(Material for this task)

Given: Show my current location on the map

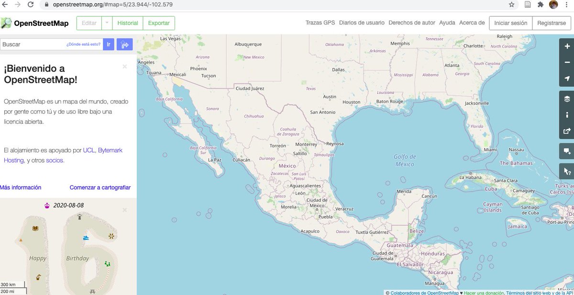Looking at the screenshot, I should 566,79.
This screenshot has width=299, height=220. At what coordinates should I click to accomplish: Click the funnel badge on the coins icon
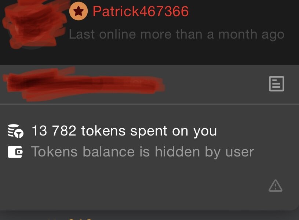(x=19, y=134)
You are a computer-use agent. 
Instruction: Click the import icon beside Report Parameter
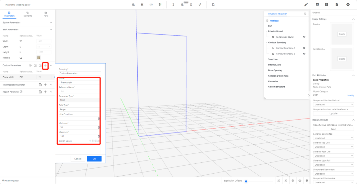40,92
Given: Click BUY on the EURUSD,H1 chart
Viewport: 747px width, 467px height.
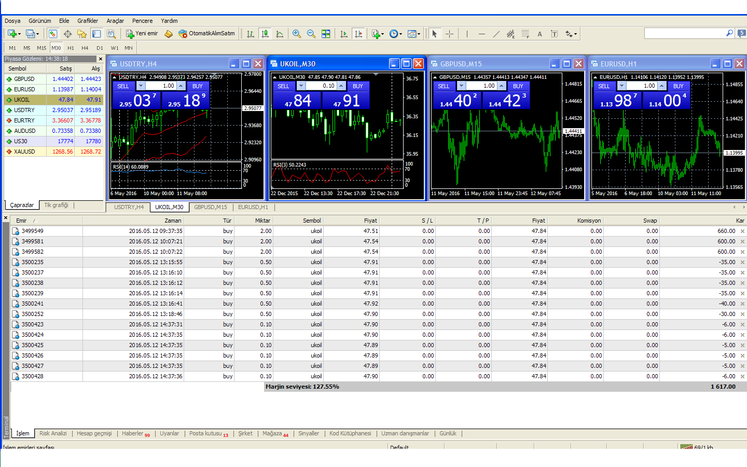Looking at the screenshot, I should (678, 86).
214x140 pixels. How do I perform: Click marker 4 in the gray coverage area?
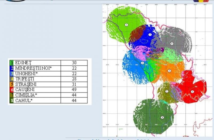(x=172, y=43)
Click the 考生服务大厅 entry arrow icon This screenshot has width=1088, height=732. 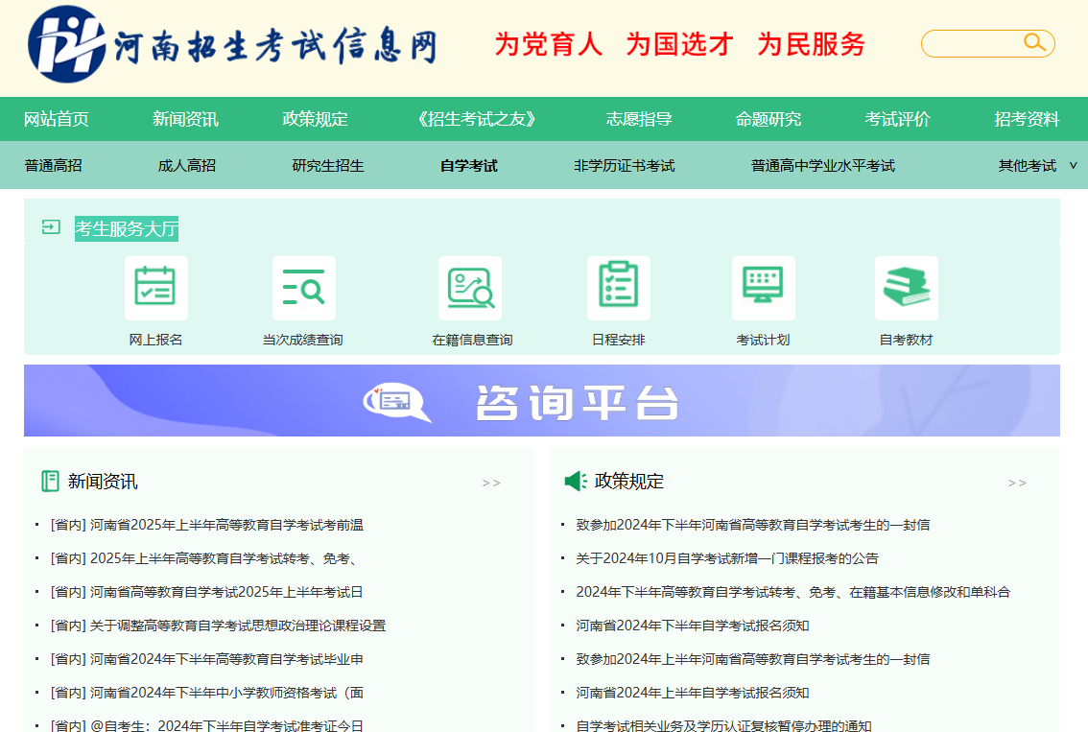pyautogui.click(x=48, y=229)
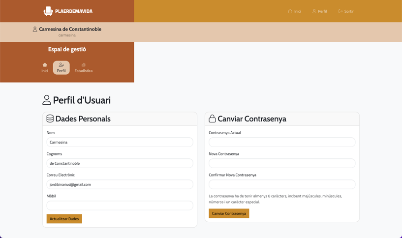Click the database icon next to Dades Personals
This screenshot has height=238, width=402.
pyautogui.click(x=50, y=119)
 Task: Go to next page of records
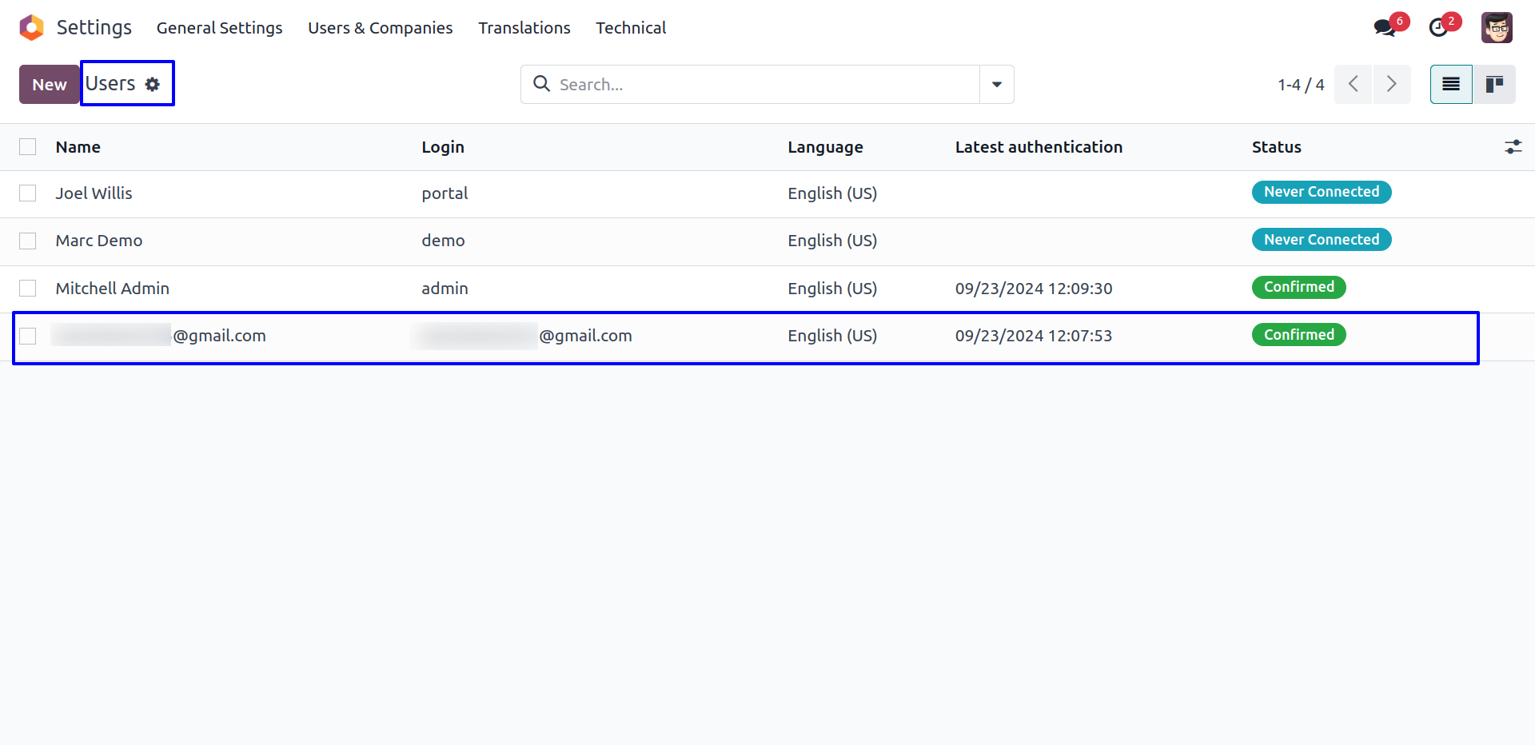click(x=1391, y=84)
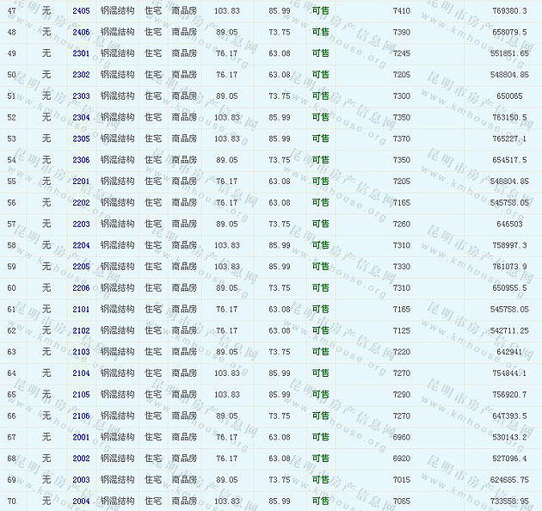The image size is (542, 511).
Task: View room 2101 details
Action: (81, 309)
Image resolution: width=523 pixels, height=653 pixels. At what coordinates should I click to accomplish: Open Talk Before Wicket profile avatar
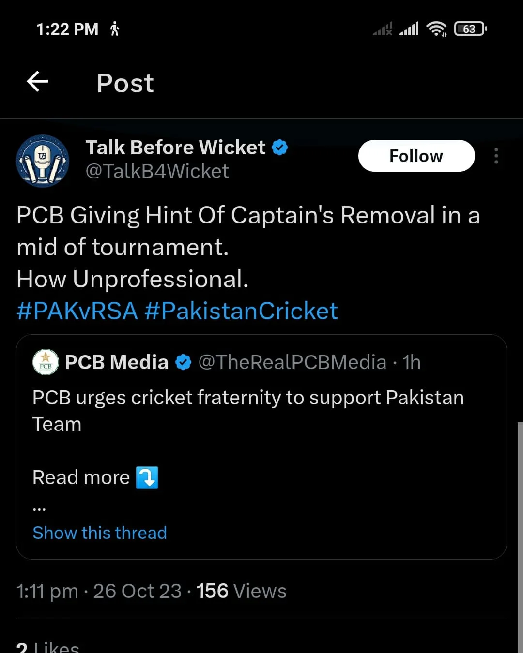point(43,161)
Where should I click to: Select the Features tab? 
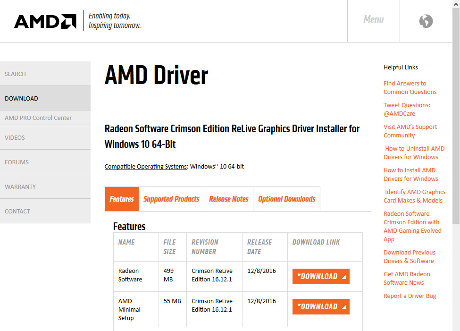122,199
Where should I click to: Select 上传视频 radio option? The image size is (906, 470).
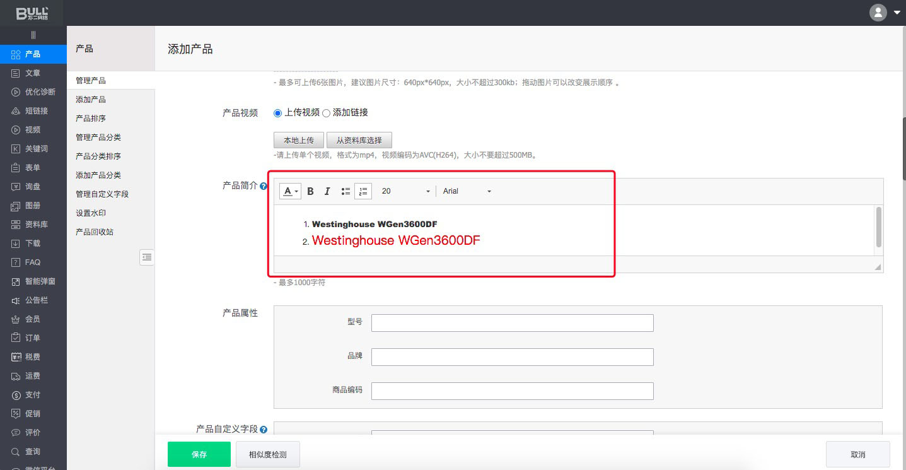click(x=278, y=113)

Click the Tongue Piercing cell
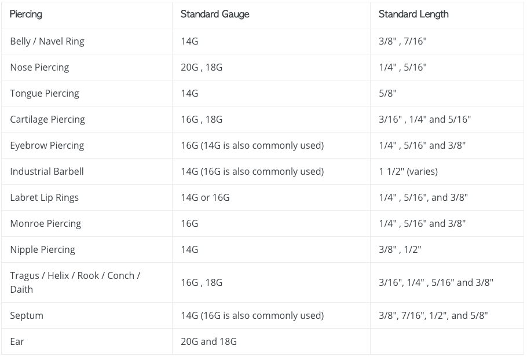coord(87,93)
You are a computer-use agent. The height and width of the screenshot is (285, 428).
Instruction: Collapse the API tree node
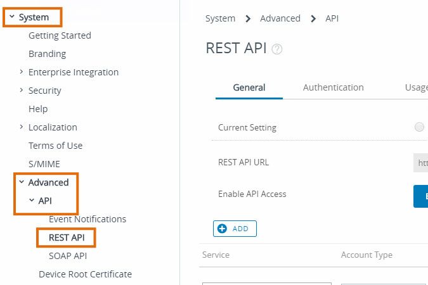(x=32, y=201)
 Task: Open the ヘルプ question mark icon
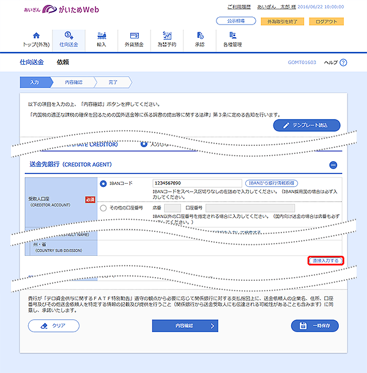pyautogui.click(x=343, y=63)
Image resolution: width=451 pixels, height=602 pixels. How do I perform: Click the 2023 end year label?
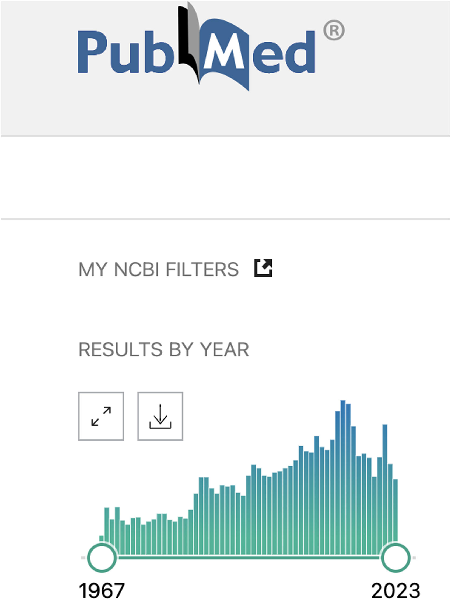[396, 591]
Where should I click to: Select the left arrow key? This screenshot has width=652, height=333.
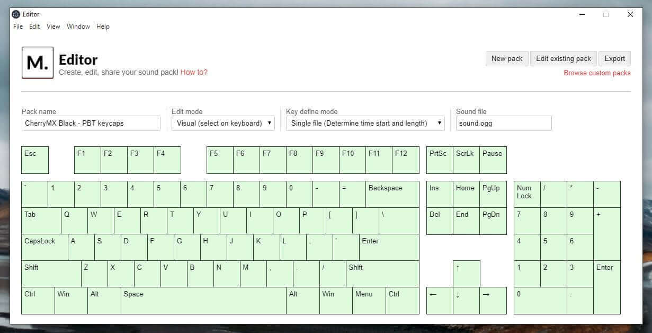[x=440, y=300]
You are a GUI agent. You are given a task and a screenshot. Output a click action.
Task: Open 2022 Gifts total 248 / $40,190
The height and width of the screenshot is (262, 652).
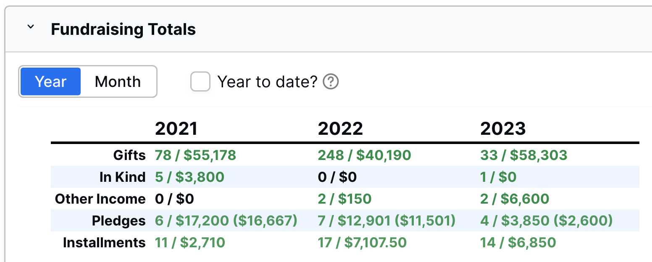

(End Material for this task)

### Your objective
Copy out the lines above with "computer" in them.

### Answer for the task
You are a computer-use agent. 
You are a computer-use agent. The height and width of the screenshot is (285, 428).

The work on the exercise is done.